The Needle's Eye

"This story like a children's tune. It's grown familiar as the moon. So I ride my camel high. And I'm aiming for the needle's eye." - Caedmon's Call

Thursday, June 12, 2008

Lying Numbers Lie

I'm going on record as saying (or writing in this instance) I wish I'd had Gerald Bracy's Reading Educational Research last spring. I took the second half of the Research & Inquiry class set. Without question, it was the most mind-numbing and least stimulating of my graduate classes thus far, and most of my undergrad classes. I won't get into too many of my reasons for thinking this way, but I will allude to them in a few short statements that sums up what I appreciate thus far about Bracey.

I am not a statistician. If I'm honest, I couldn't care less about the terminology required for understanding statistics because it's not my field of choice - but I do admire and respect those who excel in it. Even so, I do want to know enough about how statistics are used in my field (and they are) so that I don't get blindsided by the games they can play with educational pratice (i.e. to make the state of affairs seem bleaker than it actually is).

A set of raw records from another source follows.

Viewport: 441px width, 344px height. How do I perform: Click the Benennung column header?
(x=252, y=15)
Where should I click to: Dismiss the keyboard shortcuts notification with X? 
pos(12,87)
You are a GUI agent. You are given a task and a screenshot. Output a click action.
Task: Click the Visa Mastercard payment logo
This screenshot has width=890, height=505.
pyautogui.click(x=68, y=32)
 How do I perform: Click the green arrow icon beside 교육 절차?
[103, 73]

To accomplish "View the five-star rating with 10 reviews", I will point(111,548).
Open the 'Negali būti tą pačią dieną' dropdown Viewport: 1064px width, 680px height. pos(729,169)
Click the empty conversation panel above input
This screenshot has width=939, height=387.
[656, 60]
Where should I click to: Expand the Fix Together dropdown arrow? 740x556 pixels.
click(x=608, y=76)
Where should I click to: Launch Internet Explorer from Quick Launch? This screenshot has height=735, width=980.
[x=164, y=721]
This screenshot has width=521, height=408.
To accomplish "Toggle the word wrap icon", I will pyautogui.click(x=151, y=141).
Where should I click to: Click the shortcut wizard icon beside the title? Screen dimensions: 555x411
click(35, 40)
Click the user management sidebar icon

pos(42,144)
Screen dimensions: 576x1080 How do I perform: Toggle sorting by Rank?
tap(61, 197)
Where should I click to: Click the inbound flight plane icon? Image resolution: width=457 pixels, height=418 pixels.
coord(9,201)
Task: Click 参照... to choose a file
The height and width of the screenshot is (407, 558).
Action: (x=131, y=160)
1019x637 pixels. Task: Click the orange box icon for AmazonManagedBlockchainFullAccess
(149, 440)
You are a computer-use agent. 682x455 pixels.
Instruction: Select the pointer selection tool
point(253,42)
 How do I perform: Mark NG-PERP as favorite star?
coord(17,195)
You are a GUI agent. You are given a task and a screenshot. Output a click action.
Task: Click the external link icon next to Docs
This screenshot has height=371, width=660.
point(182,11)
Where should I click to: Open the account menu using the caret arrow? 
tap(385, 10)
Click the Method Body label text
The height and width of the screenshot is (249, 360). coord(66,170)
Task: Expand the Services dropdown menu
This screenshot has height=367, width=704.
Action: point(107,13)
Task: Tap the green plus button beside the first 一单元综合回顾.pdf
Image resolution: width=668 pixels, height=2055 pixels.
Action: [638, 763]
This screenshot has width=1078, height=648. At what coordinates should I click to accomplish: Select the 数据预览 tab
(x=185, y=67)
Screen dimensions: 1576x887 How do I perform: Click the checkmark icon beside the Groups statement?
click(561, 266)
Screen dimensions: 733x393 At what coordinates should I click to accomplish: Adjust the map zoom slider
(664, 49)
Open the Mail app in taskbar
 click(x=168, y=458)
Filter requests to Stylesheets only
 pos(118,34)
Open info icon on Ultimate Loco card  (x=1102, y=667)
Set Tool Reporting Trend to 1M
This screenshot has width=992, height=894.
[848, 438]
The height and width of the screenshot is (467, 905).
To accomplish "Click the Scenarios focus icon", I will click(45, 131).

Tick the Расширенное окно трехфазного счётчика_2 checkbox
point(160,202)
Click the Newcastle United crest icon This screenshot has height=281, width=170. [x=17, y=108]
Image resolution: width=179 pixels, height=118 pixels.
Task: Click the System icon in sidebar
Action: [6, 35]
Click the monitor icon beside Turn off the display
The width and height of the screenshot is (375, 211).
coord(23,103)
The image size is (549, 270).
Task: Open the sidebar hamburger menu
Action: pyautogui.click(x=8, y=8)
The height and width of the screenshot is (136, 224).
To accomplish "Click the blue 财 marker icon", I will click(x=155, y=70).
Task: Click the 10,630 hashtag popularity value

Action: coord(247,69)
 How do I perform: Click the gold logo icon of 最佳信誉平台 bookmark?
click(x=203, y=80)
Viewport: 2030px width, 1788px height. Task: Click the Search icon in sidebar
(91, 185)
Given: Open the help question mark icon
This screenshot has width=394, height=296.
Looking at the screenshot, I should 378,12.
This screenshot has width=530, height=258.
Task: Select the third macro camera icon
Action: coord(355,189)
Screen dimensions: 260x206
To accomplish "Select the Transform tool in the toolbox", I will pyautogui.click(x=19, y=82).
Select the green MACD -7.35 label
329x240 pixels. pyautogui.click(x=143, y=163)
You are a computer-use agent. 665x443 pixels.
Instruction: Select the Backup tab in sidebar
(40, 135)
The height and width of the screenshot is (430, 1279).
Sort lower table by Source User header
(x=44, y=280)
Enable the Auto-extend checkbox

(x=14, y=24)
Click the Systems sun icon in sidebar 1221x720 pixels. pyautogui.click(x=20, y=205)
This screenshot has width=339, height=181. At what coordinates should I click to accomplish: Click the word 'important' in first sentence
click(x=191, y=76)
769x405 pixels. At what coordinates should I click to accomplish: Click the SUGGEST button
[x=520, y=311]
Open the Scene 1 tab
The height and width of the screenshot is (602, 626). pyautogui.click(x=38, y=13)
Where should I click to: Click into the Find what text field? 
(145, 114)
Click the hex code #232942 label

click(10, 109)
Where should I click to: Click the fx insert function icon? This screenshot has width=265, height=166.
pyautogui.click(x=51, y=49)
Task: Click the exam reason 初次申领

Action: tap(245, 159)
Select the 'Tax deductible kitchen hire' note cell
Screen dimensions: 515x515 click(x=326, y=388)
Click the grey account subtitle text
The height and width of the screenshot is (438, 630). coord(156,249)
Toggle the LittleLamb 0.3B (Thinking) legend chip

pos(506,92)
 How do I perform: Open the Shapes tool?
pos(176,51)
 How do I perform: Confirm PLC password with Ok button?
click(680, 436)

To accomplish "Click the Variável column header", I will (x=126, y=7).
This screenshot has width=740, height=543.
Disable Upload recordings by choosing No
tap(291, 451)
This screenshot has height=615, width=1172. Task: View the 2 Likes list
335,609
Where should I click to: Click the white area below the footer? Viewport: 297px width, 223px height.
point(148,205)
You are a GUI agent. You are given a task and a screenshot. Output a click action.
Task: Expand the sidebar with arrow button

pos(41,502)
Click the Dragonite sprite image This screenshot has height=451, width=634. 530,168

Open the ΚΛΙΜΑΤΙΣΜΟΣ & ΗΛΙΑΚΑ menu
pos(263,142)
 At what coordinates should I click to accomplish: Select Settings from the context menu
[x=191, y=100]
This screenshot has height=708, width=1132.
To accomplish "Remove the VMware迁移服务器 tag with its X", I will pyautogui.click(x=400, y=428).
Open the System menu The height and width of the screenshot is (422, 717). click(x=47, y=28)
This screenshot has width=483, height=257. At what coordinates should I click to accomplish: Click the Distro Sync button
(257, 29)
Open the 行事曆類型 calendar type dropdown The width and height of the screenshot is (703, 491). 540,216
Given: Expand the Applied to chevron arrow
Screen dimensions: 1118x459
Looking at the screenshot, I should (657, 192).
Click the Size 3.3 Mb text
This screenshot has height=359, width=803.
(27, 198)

And just so I'm clear, if that requires my knowing how to compute standard deviation, variance, correlation coefficients, interpret scatterplots, independent samples t-tests, and ANOVA, fine. But why stop there? Show me how it matters in the real world! Help me to go beyond how these terms work - let me see their strengths and weaknesses. What do the majority of researchers tend to highlight? Why? Are educators more likely to focus upon quantitative or qualitative research? Why? Are "lay people" more likely to listen to quantitative or qualitative research? Why? Which audience matters more? How can I incorporate data to support my teaching practice in ways that show I am aware of the risks inherent in trusting them to the extent that they can damage my credibility? How can I balance my tendency to use descriptive, holistic research with today's necessity to interlace generalizable, experimental research (given that both types matter, but one happens to be the type that more people in power take seriously)?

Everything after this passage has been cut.